The Numbers: What to Expect and What to Claim Carefully
Deadhead reduction ranges vary widely depending on starting conditions. Networks with high structural imbalance (dedicated carriers on corridors with no natural return freight) will see modest gains — perhaps 5–10% of fixable deadhead. Networks with dense stop distributions, mixed pickup and delivery volume, and historical over-reliance on manual dispatch will see larger gains — operators we've talked to report reductions in the 15–22% range.
We are not saying route optimization eliminates deadhead. The structural portion — empty miles that reflect genuine geographic freight imbalances — is not solvable through better planning. What optimization addresses is the fixable portion: the empty miles that result from sub-optimal sequencing, static territory assignments, and missed backhaul opportunities. Depending on your fleet profile, that fixable portion might be 40–70% of total deadhead.
The other number worth tracking is not just deadhead percentage — it is deadhead cost in dollars. A 3-percentage-point reduction in deadhead on a fleet running $4M in annual transportation spend is roughly $120,000–$160,000 in annual fuel and driver cost savings. That figure tends to land more convincingly with a transportation director than a percentage point improvement.
Measuring Deadhead Accurately Before You Optimize
Most TMS platforms track loaded miles and total miles separately. Deadhead percentage is simply (total miles − loaded miles) ÷ total miles × 100. If your TMS is not surfacing this consistently, run it from ELD data — your Samsara or Motive portal can export odometer readings by driver and trip, and a simple pivot table against stop delivery records gives you the baseline.
The baseline matters because it determines which category of deadhead you are dealing with. Pull 6–8 weeks of historical data and segment by lane: which routes consistently show high deadhead? Is it the same drivers, or the same geographic corridors? If it is driver-specific, the problem may be driver behavior or territory assignment. If it is corridor-specific, the problem is structural and route optimization will only partially help. If it is distributed across the fleet and correlates with volume spikes, that is the pattern where optimization generates the strongest return.

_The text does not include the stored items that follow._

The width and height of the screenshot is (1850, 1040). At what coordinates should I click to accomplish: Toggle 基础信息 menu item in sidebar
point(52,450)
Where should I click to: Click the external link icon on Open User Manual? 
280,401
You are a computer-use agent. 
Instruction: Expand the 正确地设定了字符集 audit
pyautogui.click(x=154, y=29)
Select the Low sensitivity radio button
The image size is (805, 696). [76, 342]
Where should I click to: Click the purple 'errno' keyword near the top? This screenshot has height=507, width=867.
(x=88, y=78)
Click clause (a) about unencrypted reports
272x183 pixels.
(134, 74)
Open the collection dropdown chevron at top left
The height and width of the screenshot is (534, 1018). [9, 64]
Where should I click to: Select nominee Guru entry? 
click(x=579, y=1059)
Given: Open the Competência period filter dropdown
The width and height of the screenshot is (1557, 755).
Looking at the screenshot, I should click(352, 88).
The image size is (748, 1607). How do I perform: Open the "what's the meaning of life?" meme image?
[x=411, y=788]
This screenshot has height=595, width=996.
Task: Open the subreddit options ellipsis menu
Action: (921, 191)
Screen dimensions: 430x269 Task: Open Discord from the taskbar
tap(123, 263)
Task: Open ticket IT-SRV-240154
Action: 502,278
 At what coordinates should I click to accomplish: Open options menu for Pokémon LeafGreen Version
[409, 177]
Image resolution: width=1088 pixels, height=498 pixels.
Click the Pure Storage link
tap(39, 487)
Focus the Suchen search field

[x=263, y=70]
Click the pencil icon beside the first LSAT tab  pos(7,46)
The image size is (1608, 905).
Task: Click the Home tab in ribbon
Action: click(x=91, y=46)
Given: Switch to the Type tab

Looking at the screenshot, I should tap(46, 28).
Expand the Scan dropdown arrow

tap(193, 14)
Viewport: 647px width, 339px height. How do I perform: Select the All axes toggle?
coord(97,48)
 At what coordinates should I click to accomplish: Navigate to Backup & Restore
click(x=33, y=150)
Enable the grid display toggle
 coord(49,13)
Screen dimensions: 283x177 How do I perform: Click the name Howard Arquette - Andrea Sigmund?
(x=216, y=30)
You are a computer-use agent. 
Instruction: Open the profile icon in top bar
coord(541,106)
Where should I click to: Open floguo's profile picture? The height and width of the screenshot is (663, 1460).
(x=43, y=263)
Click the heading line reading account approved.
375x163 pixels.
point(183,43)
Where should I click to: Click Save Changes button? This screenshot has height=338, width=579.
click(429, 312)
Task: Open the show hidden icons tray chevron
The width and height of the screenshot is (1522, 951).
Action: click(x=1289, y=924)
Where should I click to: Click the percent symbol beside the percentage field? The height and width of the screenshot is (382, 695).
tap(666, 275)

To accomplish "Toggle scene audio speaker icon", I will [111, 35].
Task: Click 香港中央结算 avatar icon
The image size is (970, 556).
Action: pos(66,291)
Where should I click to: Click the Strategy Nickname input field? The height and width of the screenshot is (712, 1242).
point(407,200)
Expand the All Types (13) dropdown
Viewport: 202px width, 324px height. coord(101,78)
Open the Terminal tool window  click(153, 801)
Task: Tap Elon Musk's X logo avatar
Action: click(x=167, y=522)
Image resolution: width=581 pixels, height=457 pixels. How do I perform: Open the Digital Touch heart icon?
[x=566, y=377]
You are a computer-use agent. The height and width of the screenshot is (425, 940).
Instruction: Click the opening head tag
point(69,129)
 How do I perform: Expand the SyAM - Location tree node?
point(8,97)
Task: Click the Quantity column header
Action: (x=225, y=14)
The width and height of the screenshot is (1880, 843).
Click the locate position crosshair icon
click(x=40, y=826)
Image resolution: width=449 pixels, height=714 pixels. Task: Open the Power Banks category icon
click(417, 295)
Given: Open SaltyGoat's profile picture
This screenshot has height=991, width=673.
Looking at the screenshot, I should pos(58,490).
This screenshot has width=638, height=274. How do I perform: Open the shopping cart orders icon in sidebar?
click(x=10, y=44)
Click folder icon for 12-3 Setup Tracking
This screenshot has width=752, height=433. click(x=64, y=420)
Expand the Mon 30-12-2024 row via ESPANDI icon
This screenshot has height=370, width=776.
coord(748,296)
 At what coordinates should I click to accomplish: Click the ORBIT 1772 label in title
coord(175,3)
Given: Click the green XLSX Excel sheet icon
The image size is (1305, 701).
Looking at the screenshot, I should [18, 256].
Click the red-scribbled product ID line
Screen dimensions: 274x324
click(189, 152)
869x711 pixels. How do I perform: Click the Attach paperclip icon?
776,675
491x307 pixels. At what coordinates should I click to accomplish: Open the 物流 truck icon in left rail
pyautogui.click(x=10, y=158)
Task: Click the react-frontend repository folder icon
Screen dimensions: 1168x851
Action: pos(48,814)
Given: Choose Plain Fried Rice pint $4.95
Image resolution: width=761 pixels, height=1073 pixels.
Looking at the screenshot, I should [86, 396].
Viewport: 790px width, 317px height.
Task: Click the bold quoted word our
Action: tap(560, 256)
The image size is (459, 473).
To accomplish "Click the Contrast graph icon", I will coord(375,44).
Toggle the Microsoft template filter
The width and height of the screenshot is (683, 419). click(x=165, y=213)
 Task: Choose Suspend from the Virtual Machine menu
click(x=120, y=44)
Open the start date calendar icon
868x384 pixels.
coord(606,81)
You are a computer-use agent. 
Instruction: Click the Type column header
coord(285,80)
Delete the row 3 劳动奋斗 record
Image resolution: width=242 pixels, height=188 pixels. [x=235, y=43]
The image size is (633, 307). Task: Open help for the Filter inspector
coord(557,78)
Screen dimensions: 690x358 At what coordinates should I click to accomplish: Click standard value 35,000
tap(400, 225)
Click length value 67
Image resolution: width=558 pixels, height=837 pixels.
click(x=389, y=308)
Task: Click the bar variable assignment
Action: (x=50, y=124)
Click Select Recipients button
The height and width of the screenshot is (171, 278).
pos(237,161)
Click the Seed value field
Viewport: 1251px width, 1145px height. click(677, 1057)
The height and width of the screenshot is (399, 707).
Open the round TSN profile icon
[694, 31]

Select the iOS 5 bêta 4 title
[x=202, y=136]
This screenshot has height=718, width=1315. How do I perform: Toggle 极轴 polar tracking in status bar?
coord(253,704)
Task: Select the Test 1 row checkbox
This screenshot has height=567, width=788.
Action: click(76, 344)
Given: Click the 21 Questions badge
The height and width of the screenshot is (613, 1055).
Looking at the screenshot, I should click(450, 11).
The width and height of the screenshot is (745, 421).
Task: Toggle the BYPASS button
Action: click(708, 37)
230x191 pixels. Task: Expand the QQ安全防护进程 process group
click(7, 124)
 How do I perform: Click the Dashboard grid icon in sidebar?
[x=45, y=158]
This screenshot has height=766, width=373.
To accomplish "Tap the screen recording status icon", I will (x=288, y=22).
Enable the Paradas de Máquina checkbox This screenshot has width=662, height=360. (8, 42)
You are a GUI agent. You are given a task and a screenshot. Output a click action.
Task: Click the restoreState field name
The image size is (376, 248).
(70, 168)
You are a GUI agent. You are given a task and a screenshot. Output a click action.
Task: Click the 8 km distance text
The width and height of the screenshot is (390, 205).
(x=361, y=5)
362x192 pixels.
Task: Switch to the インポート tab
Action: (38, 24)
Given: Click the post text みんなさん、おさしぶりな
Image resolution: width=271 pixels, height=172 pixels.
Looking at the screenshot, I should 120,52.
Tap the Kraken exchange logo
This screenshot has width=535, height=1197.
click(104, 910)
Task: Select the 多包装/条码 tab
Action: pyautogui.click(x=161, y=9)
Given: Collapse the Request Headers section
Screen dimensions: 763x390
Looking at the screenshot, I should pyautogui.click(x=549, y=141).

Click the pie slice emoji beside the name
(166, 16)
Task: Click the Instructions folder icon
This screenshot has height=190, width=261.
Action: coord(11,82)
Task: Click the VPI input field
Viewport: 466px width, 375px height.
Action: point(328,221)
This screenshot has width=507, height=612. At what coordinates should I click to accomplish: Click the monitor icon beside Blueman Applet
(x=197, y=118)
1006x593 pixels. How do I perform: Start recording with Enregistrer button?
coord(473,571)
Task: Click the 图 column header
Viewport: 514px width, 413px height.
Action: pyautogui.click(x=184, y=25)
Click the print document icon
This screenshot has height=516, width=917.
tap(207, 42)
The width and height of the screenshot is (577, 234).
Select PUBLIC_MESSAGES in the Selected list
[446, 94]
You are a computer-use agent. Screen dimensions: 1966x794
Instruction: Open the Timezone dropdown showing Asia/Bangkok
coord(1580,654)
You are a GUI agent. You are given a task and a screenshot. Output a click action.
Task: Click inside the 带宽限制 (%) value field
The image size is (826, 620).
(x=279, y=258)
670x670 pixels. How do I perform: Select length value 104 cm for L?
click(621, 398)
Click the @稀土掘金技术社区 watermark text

Implementation Sequencing: What to Do First
Optimizing deadhead is not the first thing to configure in a route optimization implementation — it is typically the second or third. The first step is ensuring that your stop data, time windows, and vehicle capacity profiles are accurate in your TMS or planning system. The second step is running base VRP optimization on your delivery routes to establish a clean routing baseline. Deadhead reduction emerges most visibly after that baseline is established, because you can then introduce backhaul matching and PDVRP constraints against a clean delivery route foundation.
Trying to simultaneously optimize deliveries, backhauls, and territory rebalancing in the first implementation pass is a reliable way to produce routes that look dramatically different from current practice, which causes dispatcher resistance and reduces adoption. Sequenced rollout — deliveries first, backhaul matching second, dynamic territory third — gives dispatchers time to validate each change and build confidence in the system before the next layer is added.
The 15–22% deadhead reduction range cited in our experience and in industry benchmarks assumes a 90–120 day rollout with staged constraint introduction. First-week gains from delivery-only optimization typically land in the 6–10% range. The full picture emerges over a quarter as backhaul matching and dynamic territory logic take hold.